Il dato è riportato nel documento sottoscritto in occasione della Giornata mondiale contro la pena di morte e, per dirla con le parole delle Ong che lo hanno redatto, “segna il totale rovesciamento di una precedente moratoria annunciata dall’Arabia Saudita su questo tipo di reati”. Nel 2018 infatti il principe ereditario dell’Arabia Saudita Mohammed bin Salman si era impegnato a ridurre l’uso di queste condanne capitali, ma il numero di esecuzioni, fatti salvi gli anni del Covid, ha continuato a salire, fino appunto a raggiungere i numeri di quest'anno.
Chi finisce nelle mani del boia
Nelle mani del boia sono passate persone condannate per reati legati alla droga, ma anche persone incarcerate per aver espresso il proprio dissenso online, e non di rado minorenni. Quattro esecuzioni su 10 tra quelle eseguite nel 2024 riguardavano reati considerati non gravi in base all’articolo 6.2 della Convenzione internazionale sui diritti civili e politici. In particolare, tra le 214 esecuzioni del 2024 (dato al 9 ottobre), 59 sono state comminate per reati legati alla droga, tra questi 46 erano stati commessi da persone straniere, tra cui due cittadini egiziani giustiziati lo scorso 28 settembre.
Sono state punite con la pena di morte anche molte persone che avevano protestato in modo pacifico, esprimendo il proprio dissenso, o richiedendo riforme politiche e la tutela dei diritti umani. Come nel caso di Mohammed al-Ghamdi, ex insegnante di 55 anni, condannato per i suoi post in rete: la sentenza nei suoi confronti è stata poi ridotta a 30 anni di detenzione.
“Siamo sconvolti dal crescente numero di esecuzioni nel Paese. Questo dimostra il disprezzo delle autorità saudite per il diritto alla vita e contraddice il loro stesso impegno a limitare il ricorso alla pena di morte”, scrivono Human Rights Watch, Amnesty International, Alqst per i diritti umani (Ong saudita, il cui nome richiama la parola araba per “giustizia”), Reprieve, l’Organizzazione saudita europea per i diritti umani (Esohr, ong con sede a Berlino), Mena rights group ed Ecpm-Insieme contro la pena di morte.

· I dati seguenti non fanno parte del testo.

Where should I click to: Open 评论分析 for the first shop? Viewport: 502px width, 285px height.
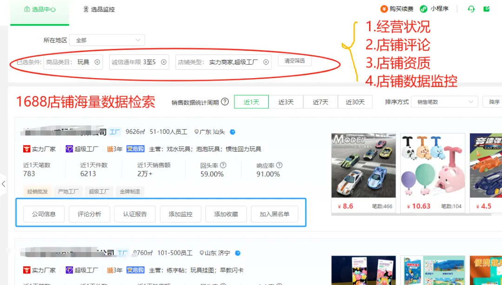point(89,214)
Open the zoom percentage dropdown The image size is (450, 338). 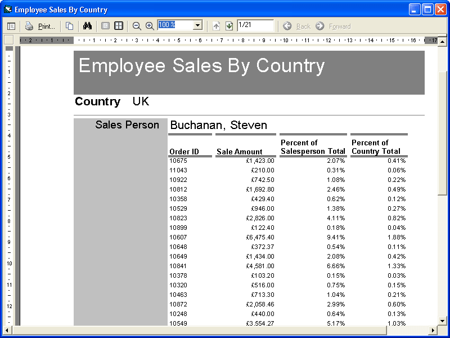pos(197,26)
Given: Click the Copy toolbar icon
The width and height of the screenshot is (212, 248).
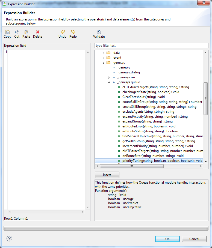Looking at the screenshot, I should pyautogui.click(x=7, y=32).
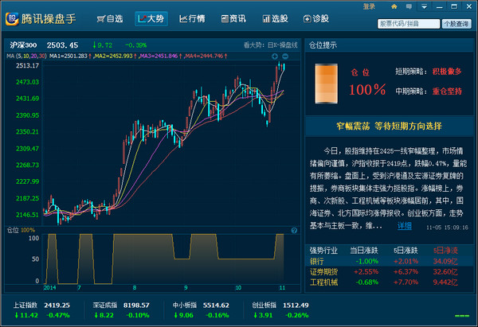Image resolution: width=478 pixels, height=327 pixels.
Task: Select the 银行 industry row
Action: (316, 261)
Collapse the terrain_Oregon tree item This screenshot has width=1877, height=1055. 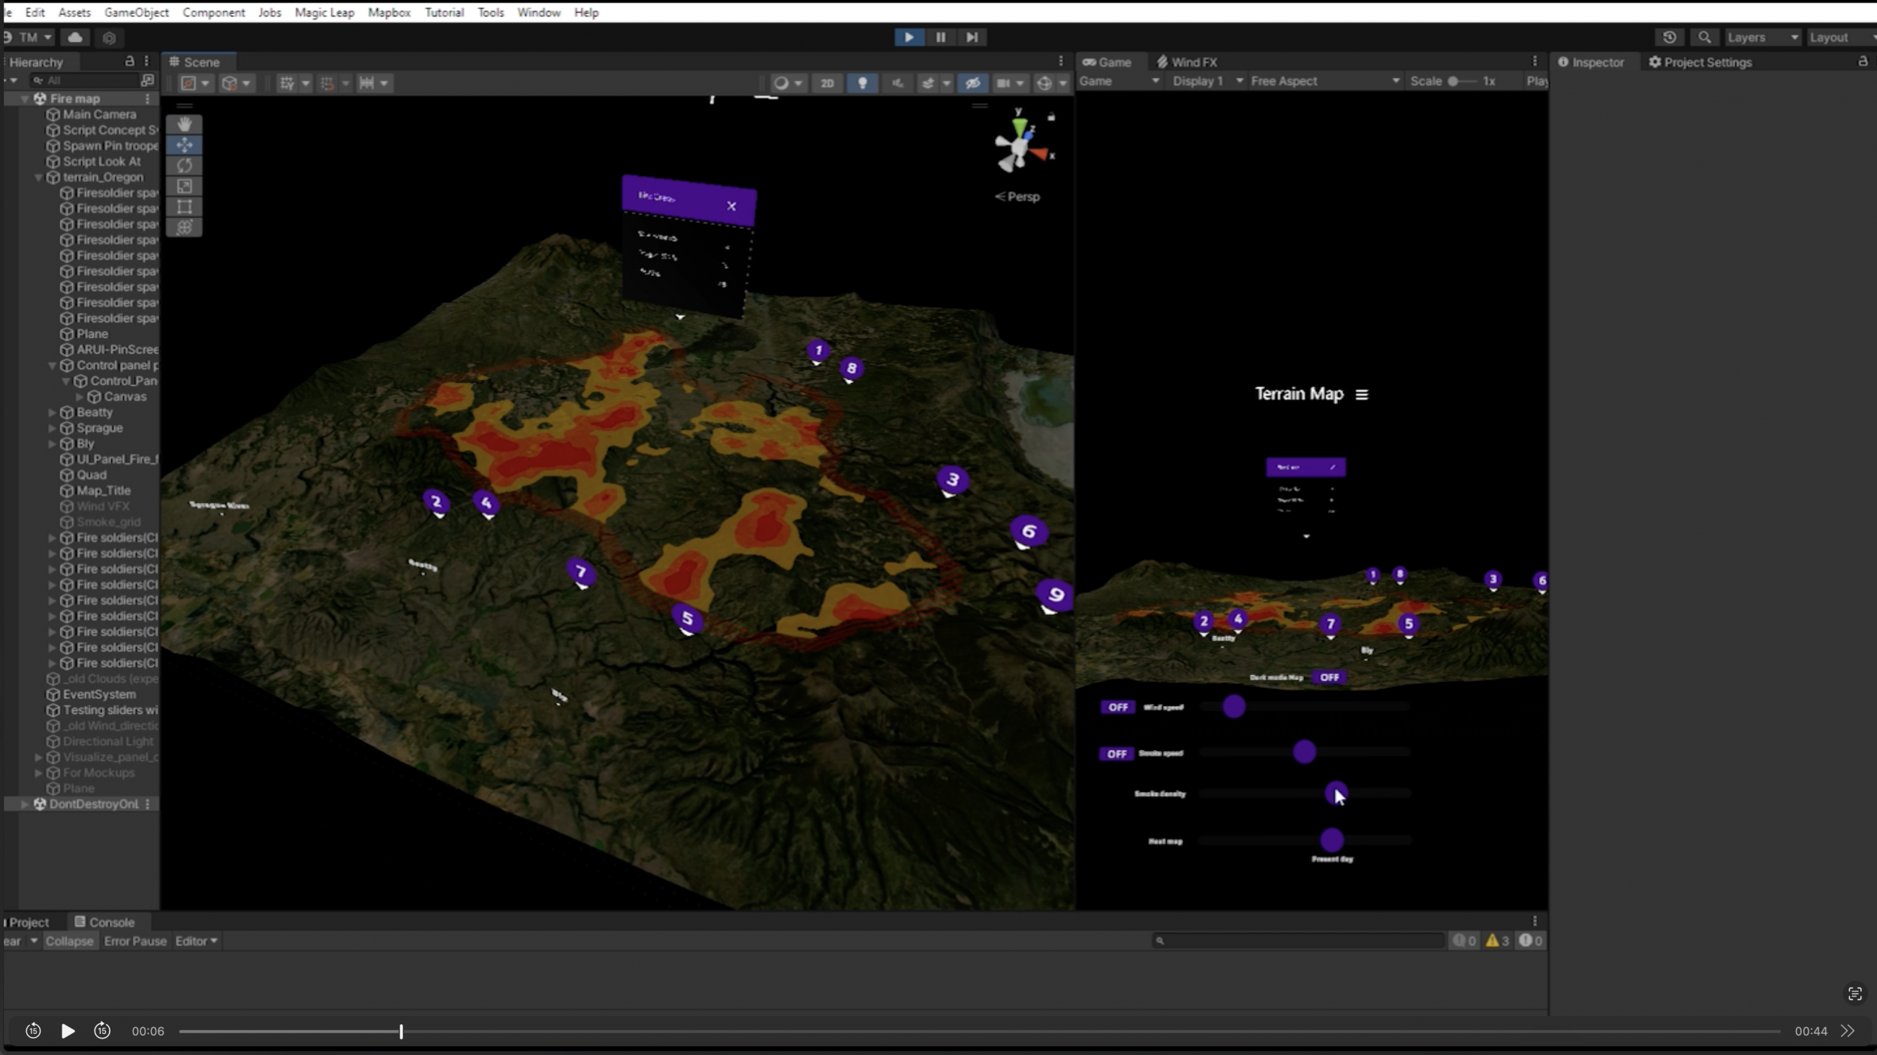(x=38, y=177)
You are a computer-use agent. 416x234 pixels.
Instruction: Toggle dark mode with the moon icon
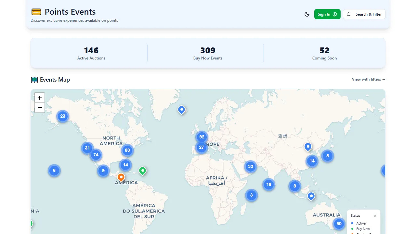tap(307, 14)

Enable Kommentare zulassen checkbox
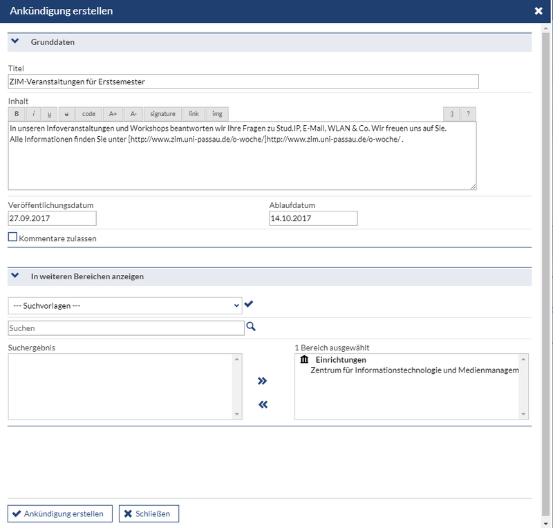pos(12,237)
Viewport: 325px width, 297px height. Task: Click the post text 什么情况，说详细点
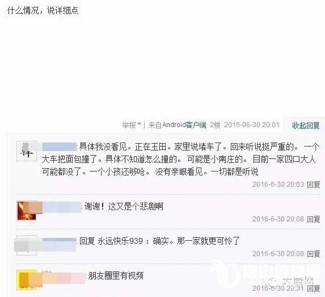click(x=43, y=10)
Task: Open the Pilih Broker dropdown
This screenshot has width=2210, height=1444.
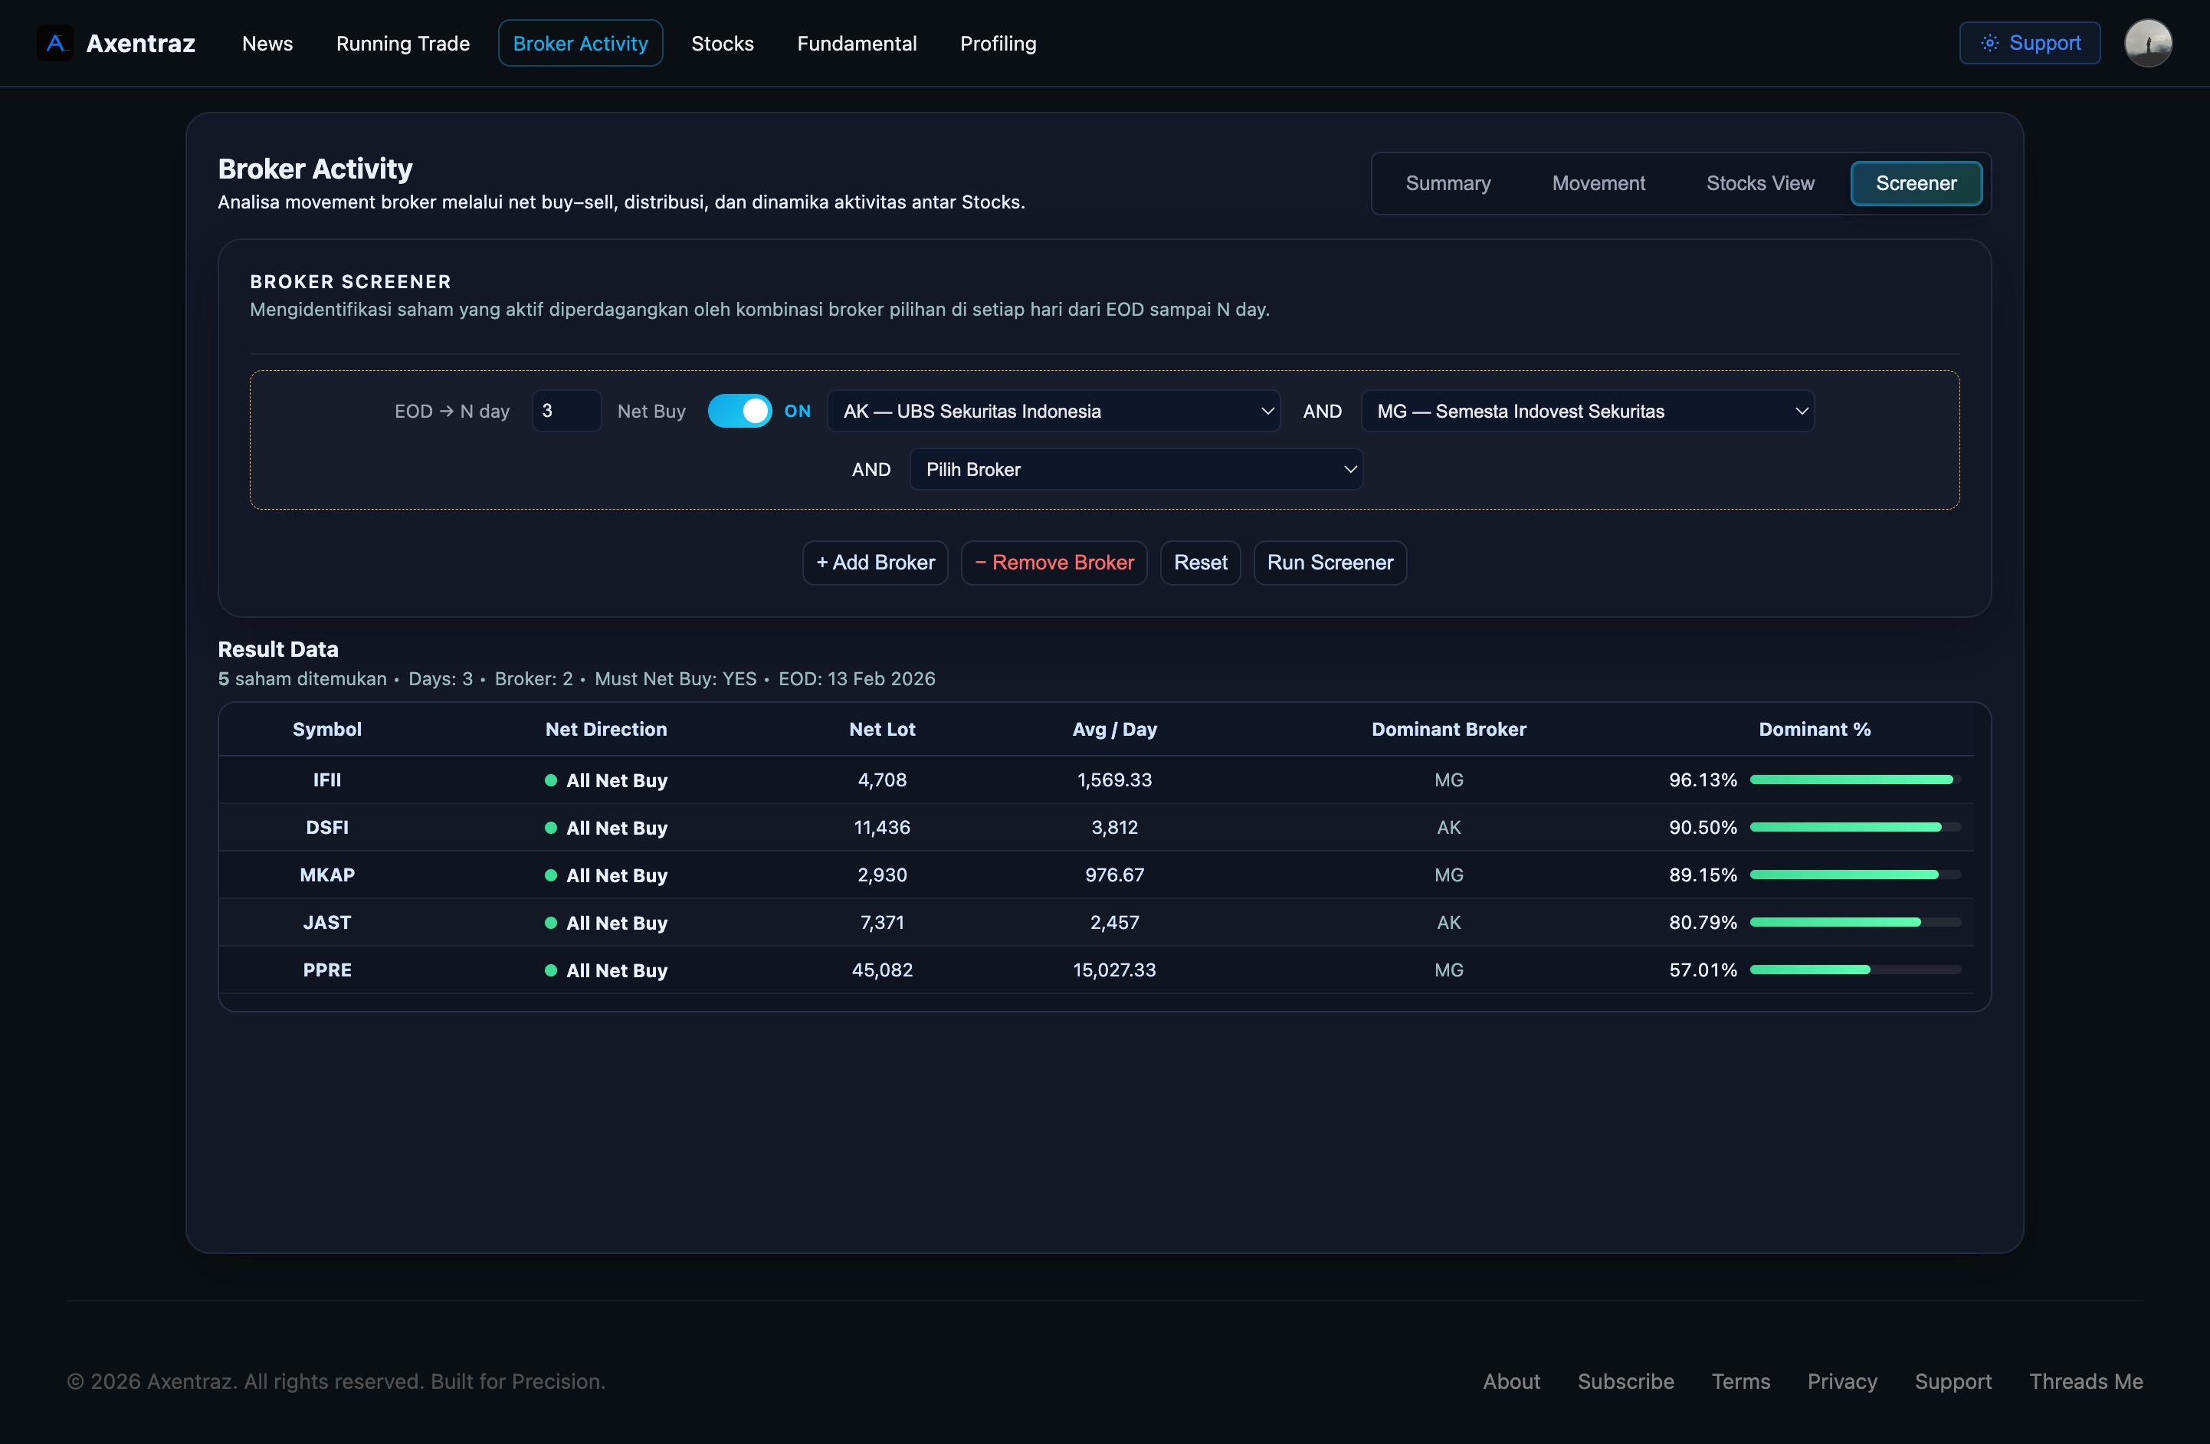Action: [1136, 469]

Pena di morte, esecuzioni in crescita
Va detto che purtroppo l'Arabia Saudita si trova in 'buona compagnia': infatti, se a fine 2023 il numero degli Stati in cui è stata abolita la pena di morte è salito a 112, le sentenze capitali emesse in 52 Paesi sono state 2.428, in aumento rispetto alle erano 2.016 del 2022. Mentre e sono più di 27 mila le persone incarcerate con una condanna alla pena di morte.
Le esecuzioni nel 2023, quelle almeno di cui si ha notizia certa, sono 1.153, con un aumento del 31% rispetto al 2022. A guidare la macabra classifica, oltre all'Arabia, ci sono la Cina, l'Iran la Somalia e naturalmente gli Stati Uniti.
“Mentre continuano a perpetrare questi abusi, le autorità saudite stanno cercando di ripulire l’immagine del Paese a livello internazionale. È importante che la comunità internazionale non si lasci abbagliare da queste distrazioni, ma si concentri sulla realtà, ovvero il picco di esecuzioni e la repressione della libertà di espressione”, scrivono le ong. La richiesta alle autorità saudite da parte delle sette ong firmatarie del rapporto è una moratoria sulle esecuzioni. Ma l’obiettivo finale è l’abolizione della pena di morte per tutti i crimini.
E in attesa di raggiungere questo risultato, chiedono al Paese di eliminare l’uso della pena di morte nei confronti di minorenni e per reati non gravi.